Pendidikan budi pekerti merupakan suatu pendidikan di mana mencakup segala aspek termasuk di dalamnya adalah nilai moral. Baik dalam kehidupan sehari hari, berinteraksi dengan sesama maupun dengan Tuhan. Maka jika diartikan pendidikan budi pekerti merupakan usaha yang dilakukan dalam rangka menanamkan nilai nilai moral agar anak memiliki perilaku yang baik. 25 Dalam tahapan usia anak PIA pendidikan budi pekerti ini, perkembangan moral sangat baik diterapkan karena mereka akan memiliki dasar dalam melakukan suatu hal apakah itu baik atau buruk. Dengan demikian ketika anak memasuki dunia sekolah mereka sudah memiliki konsep nilai-nilai moralitas seperti kebaikan, jujur, hak milik, dan keadilan Gunarsa, 2008: 66. Dalam kegiatan PIA pendidikan ini dapat diterapkan melalui kegiatan yang sekiranya dapat mendorong mereka untuk saling mengembangkan moral. Seperti contohnya adalah memiliki sikap kepedulian kepada orang lain, memliki sikap pelayanan, memiliki sikap sportif pada anak, memiliki sikap cinta kebenaran kejujuran, memiliki sikap mau memaafkan.

b. Latihan Keberanian Untuk Tampil Secara Sehat dan Wajar

Terkadang dalam tahap usia perkembangan anak, anak masih memiliki rasa malu untuk tampil ataupun mengikuti suatu kegiatan. Untuk menumbuhkan rasa berani pada diri anak diperlukann latihan agar mereka mampu memiliki sikap demikian. Dalam latihan ini, anak diajarkan untuk sedikit demi sedikit memiliki rasa berani untuk tampil di depan dengan baik sesuai dengan perkembangan mereka sebagai anak. Dalam kegiatan PIA, ada banyak sekali kegiatan yang dapat membawa untuk dapat belajar menjadi seorang anak yang berani sesuai dengan pertumbuhan mereka. Adapun contohnya keberanian itu dapat anak dapatkan melalui kegiatan bermain, membaca Kitab Suci, mengikuti lomba-lomba PIA yang diadakan, dan memimpin doa bersama. 26

c. Pendidikan Keagamaan dan Liturgi

Dalam kegiatan ini anak dimaksudkan untuk sedikit demi sedikit dapat belajar mengenal dari iman katolik. Tujuannya agar anak mulai dapat menghayati iman dalam pribadi anak-anak, sehingga mereka dapat menghayati iman mereka melalui komunikasi iman dengan orang lain.Gorreti, 1999: 19. Dalam kegiatan PIA, anak mulai diajarkan dalam penghayatan iman mengenal liturgi gereja melalui gambar maupun simbol. Sehingga agar sejak awal anak sudah mengerti akan pendidikan liturgi dan tidak memiliki pemahaman yang salah nantinya.
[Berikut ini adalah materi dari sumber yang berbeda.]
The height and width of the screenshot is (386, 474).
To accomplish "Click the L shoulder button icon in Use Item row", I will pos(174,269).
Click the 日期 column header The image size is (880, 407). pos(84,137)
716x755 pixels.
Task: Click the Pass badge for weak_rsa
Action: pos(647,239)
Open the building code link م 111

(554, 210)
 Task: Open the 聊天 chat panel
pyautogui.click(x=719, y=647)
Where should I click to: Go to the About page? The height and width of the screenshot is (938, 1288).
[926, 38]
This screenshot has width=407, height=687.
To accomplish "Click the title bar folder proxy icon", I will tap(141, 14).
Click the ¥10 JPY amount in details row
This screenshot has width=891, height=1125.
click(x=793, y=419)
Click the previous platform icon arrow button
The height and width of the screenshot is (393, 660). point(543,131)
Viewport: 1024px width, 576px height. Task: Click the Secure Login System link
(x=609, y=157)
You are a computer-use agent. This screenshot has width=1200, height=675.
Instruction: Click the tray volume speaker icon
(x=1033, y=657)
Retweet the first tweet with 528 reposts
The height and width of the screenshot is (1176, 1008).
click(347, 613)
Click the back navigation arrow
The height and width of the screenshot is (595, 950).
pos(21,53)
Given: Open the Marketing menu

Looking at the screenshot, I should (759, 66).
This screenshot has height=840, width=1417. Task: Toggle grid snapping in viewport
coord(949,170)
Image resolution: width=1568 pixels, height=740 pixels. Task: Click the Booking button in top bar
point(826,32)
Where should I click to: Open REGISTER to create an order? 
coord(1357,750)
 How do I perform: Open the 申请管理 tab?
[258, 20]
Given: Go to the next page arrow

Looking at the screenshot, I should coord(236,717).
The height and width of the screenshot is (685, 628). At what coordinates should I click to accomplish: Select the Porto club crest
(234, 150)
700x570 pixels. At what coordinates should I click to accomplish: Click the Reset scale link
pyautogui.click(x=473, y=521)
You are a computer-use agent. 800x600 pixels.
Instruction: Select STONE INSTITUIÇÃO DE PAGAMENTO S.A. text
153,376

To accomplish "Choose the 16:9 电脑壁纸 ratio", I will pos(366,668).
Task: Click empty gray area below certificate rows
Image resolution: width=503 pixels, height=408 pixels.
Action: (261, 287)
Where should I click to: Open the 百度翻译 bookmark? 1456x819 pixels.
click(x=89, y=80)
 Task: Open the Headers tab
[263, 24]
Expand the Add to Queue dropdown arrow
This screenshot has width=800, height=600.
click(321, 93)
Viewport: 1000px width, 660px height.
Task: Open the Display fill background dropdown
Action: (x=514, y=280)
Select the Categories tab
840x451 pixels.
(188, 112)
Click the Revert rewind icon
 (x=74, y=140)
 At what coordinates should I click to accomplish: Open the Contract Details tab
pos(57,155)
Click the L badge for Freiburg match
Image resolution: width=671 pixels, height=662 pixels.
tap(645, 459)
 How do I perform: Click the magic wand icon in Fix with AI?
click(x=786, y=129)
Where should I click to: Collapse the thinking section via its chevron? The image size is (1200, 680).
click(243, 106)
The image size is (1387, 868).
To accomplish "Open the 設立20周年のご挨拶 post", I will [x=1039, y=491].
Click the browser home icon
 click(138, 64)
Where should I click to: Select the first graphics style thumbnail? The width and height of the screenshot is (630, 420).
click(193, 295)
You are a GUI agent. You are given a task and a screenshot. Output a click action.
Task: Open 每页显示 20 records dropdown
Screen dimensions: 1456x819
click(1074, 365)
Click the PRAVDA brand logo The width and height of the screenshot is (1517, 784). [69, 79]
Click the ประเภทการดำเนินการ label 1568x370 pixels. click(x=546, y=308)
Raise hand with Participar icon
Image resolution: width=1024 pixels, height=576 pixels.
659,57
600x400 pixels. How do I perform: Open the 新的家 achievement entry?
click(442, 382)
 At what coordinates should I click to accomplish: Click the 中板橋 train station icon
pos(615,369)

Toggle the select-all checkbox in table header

d. Pendidikan Daya Tangkap dan Ketangkasan Berpikir

Pendidikan ini dilaksanakan dengan tujuan untuk meningkatkan daya tangkap anak dalam pemahaman agama kristiani di mana anak dapat berfikir serta cepat untuk menjawab ketika anak-anak ditanya. Pendidikan semacam ini dapat diterapkan melalui kegiatan PIA misalnya saja kegiatan cerdas cermat alkitab anak. Melalui kegiatan semacam itu anak dilatih untuk memiliki daya tangkap yang baik sekaligus ketangkasan dalam berfikir.

e. Pendidikan Jasmani dan Rekresi Terbimbing

Pendidikan ini adalah pendidikan yang berkaitan dengan perkembangan fisik anak. Kegiatan yang mendukung untuk meningkatkan perkembangan jasmani pada diri anakpun sangat dianjurkan. Sebagaimana mestinya perkembangan fisik pada anak itu berbeda-beda tergantug pada tingkat usia anak.